La ville de Toulouse a inauguré, ce vendredi 20 février, deux salles portant le nom d’Aurélie Fouquet et de Clarissa Jean-Philippe, policières municipales tuées en service, et remis officiellement un drapeau à ses agents.
Devant l’hôtel de police municipale de la rue Roger-Camboulives, les agents sont alignés sur le bitume humide. Le bâtiment, livré en 2023, a encore l’apparence d’un équipement neuf. La ville inaugure deux salles baptisées du nom d’Aurélie Fouquet et de Clarissa Jean-Philippe, toutes deux mortes à 26 ans dans l’exercice de leurs fonctions, et remet officiellement son drapeau à la police municipale.

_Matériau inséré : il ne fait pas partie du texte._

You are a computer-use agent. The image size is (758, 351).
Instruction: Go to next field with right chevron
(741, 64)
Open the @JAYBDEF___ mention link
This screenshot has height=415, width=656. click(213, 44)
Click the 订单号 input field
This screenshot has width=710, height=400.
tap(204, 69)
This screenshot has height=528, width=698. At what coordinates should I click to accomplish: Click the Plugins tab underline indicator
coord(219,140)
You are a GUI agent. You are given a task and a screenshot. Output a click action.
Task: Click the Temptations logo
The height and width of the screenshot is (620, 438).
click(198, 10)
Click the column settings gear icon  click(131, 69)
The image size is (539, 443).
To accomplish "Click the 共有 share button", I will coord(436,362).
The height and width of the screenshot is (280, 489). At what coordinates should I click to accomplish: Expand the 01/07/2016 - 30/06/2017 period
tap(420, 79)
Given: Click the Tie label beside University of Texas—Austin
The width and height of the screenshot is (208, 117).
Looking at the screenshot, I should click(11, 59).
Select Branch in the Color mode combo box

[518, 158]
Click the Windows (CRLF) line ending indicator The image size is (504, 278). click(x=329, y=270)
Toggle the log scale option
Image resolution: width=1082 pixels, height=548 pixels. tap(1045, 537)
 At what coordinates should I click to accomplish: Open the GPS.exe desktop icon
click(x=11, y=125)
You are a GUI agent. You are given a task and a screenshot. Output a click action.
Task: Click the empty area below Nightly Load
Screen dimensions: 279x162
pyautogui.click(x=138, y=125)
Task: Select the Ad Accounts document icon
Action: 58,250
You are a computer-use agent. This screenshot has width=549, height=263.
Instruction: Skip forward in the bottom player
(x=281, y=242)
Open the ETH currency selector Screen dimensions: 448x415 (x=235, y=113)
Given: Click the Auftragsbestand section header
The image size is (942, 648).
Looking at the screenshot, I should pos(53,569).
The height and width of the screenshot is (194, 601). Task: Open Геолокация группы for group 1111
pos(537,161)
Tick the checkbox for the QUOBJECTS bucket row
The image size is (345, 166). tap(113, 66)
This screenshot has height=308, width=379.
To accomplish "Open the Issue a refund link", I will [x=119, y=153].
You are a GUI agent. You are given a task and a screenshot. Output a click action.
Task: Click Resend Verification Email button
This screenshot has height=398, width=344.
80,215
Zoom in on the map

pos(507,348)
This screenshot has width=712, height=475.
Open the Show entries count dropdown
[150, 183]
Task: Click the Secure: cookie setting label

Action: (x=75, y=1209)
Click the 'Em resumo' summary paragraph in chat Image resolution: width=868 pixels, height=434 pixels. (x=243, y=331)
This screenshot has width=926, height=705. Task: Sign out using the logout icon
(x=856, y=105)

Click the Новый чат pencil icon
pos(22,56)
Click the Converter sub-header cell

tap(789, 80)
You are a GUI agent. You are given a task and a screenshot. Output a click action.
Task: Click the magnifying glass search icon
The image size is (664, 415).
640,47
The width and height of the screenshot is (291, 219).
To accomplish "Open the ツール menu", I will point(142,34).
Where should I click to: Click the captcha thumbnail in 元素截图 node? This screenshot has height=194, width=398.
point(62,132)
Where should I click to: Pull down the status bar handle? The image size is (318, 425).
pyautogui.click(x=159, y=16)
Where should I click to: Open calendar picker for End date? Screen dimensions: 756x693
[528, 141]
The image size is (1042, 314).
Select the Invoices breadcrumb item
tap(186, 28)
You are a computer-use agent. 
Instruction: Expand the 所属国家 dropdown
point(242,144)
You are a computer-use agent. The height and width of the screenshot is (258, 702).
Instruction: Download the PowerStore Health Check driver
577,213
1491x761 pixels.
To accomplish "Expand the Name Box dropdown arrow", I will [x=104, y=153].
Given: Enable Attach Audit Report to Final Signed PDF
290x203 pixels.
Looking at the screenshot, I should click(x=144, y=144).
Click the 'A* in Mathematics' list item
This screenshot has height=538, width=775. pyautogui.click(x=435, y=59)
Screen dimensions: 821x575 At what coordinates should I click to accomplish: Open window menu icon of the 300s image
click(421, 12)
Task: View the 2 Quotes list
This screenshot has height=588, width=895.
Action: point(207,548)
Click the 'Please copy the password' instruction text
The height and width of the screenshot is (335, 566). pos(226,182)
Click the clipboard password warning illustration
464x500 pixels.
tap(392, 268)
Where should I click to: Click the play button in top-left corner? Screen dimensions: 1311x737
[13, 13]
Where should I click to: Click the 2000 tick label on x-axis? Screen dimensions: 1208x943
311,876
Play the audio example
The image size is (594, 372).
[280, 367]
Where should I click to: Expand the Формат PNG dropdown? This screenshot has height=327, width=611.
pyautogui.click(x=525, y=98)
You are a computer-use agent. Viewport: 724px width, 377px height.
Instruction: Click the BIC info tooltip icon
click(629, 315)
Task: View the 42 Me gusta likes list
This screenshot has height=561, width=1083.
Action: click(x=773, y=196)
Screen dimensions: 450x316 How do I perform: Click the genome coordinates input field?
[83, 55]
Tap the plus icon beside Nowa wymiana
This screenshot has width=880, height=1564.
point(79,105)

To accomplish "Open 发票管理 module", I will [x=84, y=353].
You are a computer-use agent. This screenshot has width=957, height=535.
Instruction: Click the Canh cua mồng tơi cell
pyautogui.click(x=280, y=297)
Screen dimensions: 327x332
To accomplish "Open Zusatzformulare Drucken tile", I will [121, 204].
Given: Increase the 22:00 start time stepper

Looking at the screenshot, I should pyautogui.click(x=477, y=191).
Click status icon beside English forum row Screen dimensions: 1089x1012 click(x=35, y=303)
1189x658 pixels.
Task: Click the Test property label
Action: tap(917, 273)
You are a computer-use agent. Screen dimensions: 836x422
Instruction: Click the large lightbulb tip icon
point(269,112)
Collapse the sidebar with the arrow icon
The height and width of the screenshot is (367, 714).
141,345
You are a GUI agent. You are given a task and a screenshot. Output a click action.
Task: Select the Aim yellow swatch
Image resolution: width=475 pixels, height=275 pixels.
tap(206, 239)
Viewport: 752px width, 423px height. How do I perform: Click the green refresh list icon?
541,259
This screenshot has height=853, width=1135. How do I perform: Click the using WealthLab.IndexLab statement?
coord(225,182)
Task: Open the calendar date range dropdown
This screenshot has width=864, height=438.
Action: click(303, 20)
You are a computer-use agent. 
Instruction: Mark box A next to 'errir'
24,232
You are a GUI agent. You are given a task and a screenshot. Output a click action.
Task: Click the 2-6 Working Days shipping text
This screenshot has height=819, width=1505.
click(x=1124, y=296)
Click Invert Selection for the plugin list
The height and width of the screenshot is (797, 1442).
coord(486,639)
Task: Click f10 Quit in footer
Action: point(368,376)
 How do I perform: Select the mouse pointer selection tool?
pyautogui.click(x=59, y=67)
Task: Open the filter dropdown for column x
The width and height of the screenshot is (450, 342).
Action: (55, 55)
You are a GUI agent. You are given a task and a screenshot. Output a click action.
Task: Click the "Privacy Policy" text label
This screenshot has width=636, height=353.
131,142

À l’intérieur, derrière les baies vitrées, la cérémonie se resserre entre le bois clair et le mobilier administratif. Au milieu d’un décore sans emphase, Élisabeth Fouquet s’avance dans cet espace portant désormais le nom de sa fille, Aurélie. Elle a été tuée le 20 mai 2010 à Villiers-sur-Marne, prise dans l’assaut d’un commando armé lors d’une opération criminelle. « Au nom de notre famille, je tiens à exprimer notre profonde gratitude. Ce geste honore sa mémoire et son sens du devoir. Elle croyait en sa mission, elle portait son uniforme avec fierté. Son exemple doit continuer de vivre parmi nous. »
« Ce sont des symboles »
Le maire Jean-Luc Moudenc évoque ensuite Clarissa Jean-Philippe, assassinée le 8 janvier 2015 par le terroriste Amedy Coulibaly, la veille de l’attentat de l’Hyper Cacher. La mère de la policière, décédée en 2024, demandait que son nom ne disparaisse pas. Une allée porte déjà son nom à Saint-Simon. « En rendant ce double hommage, nous honorons deux figures de la police municipale, engagée au service des autres dans une société de plus en plus violente », déclare l’élu devant une centaine de personnes, dont François Piquemal (LFI) et Pierre Briançon (PS), ces deux rivaux aux élections municipales.
Le nom de ces salles a été acté il y a plusieurs mois. « On a voulu leur donner des noms, des symboles. Ces deux femmes, représentent parfaitement l’engagement » explique le directeur de la police municipale, Jérémie Cazaux.